В "Горнозаводчике", о котором я упоминал выше, где Зонненталь ведет свои сильные сцены с блистательной Шратт, маленькая Hohenfels играет крохотную роль скромной барышни; ее партнер некий Tiemig, удивительно смешной на роли застенчивых молодых людей, на то, что французские актеры называют "les bonjour, ma cousine". Один из актов кончается в большой гостиной, где масса народу, идут серьезные разговоры; нашим двум молоденьким скучно, разлученным в двух противоположных углах сцены. Вдруг среди серьезных разговоров милый сиплый голосок: "Я пойду в сад". Тут как тут подскакивает скромный обожатель и, выстрелив ладонью вперед: "А я провожу вас". Хохот всей залы.
Он умер; она теперь играет старушек и, говорят, прелестна.
Таковы самые для меня ценные имена венского Burgtheater. Помню еще Миттервурцера на роли отцов; помню Левинского и его жену; он был умный, ядовитый актер; интересен был его Мефистофель. О разнообразии их репертуара я говорил уже. Видел у них несколько пьес мало у нас известного, но очень в Германии нашумевшего Грильпарцера: пьесы бытового характера, но с вмешательством волшебниц, духов умерших и т.п. Не могу не отметить той простоты и задушевности, с какою проходила у них обывательская комедия, – такие пьесы, как "Библиотекарь", "Пожиратель фиалок"; весь этот репертуар с мамашами, со студентами, со старыми девами, с лейтенантами, с рассеянными профессорами – как все это насыщено жизнью и каким теплым юмором согрето. По иному пути, по холодному, рассудочному пошло дальнейшее развитие немецкого театра.
Никогда не скажу, что не надо задаваться исканиями, но жаль, когда в погоне за новым утрачивается то драгоценное, что было в старом. "Старый театр отжил. Старый театр умер" – это мы слышим на всех митингах. И кто же это говорит? Какие-нибудь юнцы, дальше Москвы ничего не видавшие. И не понимают, что под старым театром они разумеют тот современный русский, который они только и видели. Но ведь для суждения надо иметь, во всяком случае, две монеты: знание и сравнение. Что имеют те, кто судит? Что они знают, что они видели, с чем сравнивают?.. А послушайте авторитетность этих выкриков: «Старый театр умер!» – удивительна легкость, с какою они хоронят! Две коренные ошибки в этих выкриках. Первая – незнание прошлого, незнание того, что хоронят: незнакомство с «покойником». Вторая ошибка в том, что все думают, что новый театр можно создать из существующего актерского материала; думают, что обновление театра есть вопрос программы, декларации, далее – вопрос репертуара и в конце концов – вопрос режиссерский. Нет, не режиссерский вопрос, а воспитательный; не в том дело, что из актерского материала создавать, а в том дело, как создать настоящий актерский материал.
И вот чем больше я всматриваюсь в дело, тем яснее мне становится, что все новые деятели театра заняты плодами, никто не занят корнями. И больше всего этой слепотой грешат у нас в России. Чем больше ходил в театр, тем меньше он меня удовлетворял и тем больше меня влекло в школу; чем внимательнее следил за актером, тем больше интересовал меня ученик... Уже чувствую, что меня опять выпирает на поверхность настоящего дня. Ну как не заговорить об учениках, о студиях, о лекциях, об отношении к занятиям и пр.! Но нет, рано; да не только рано, а и больно, больно к живым вопросам прикасаться. Успеется...

== Материал ==
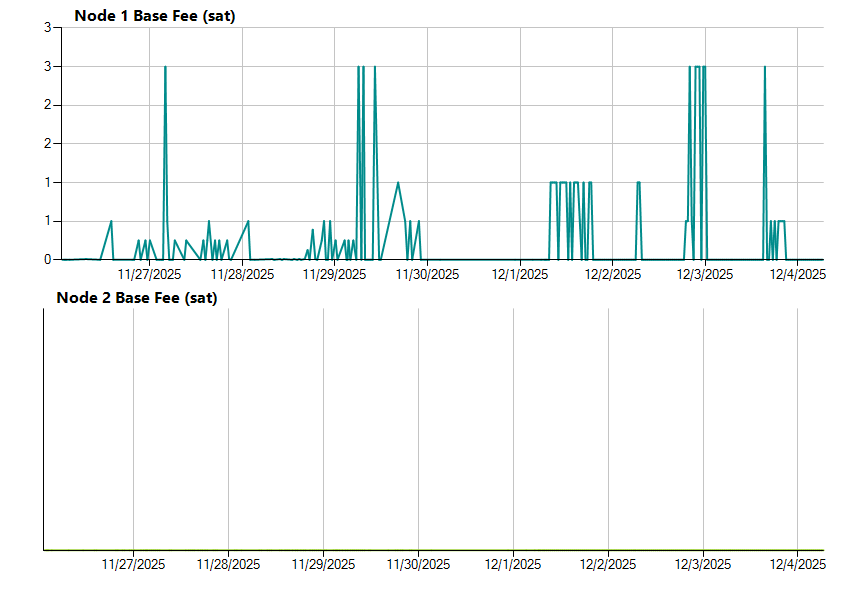
Task: Select 11/27/2025 label on Node 1 chart axis
Action: point(150,273)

== Задание 1 ==
Какие две «монеты», согласно тексту о венском театре, необходимы для суждения?
== Задание 2 ==
Продолжите текст о венском театре, начав сразу после его последнего предложения.

== Ответ 1 ==
Знание и сравнение.

== Ответ 2 ==
А теперь поговорим об итальянском театре.
ГЛАВА 5
Итальянский театр – Итальянский зритель – Сицилийская труппа Грассо – Новелли – Ирвинг – Цаккони
Италии я обязан расцветом своей души в области искусства вообще, но в области театра она дала мне много меньше, нежели Франция и Германия. Правда, Италия дала и Росси, и Сальвини, и единственную Дузе, и единственного Новелли (о последних двух поговорим), но это явления индивидуальные; они продукт Италии, не продукт итальянского театра. Я сказал выше, что театр так же мало ответствен за талант, как почва за свалившийся в нее аэролит. Нигде это не оправдывается, как в Италии: такие удивительные имена и такой бледный, нехарактерный театр.
Только две труппы могу я назвать как заслуживающие быть выделенными. Пусть не покажется странным, что говорю "две труппы", не говорю "два театра". Дело в том, что в Италии нет театров в нашем смысле, то есть учреждений с известной художественной окраской, нет театральных фирм, а есть труппы, из театра в театр переезжающие. Театр – это только здание, а администрация театральная приглашает руководителя той или другой труппы и ничего больше не ведает. Только большие оперные театры, как Scala в Милане, Costanzi в Риме, S. Carlo в Неаполе, Fenice в Венеции, сами ведут художественное дело и заключают контракты с артистами, а не с руководителями готовых трупп. Не будем говорить о том, хорошо это или плохо; если вообще всякий театральный вопрос заслоняется для меня вопросом театрального мастерства как единственно коренным, то тем более неинтересными мне представляются эти вопросы административного характера. Передвижной театр, во всяком случае, интересное явление, а в смысле воспитательном, думаю, что он полезен: он развозит по городам лучшие драматические достижения, в своей стране имеющиеся; он показывает нечто цельное, отучает публику идти на имя; это, конечно, хорошее средство против гастрольного яда.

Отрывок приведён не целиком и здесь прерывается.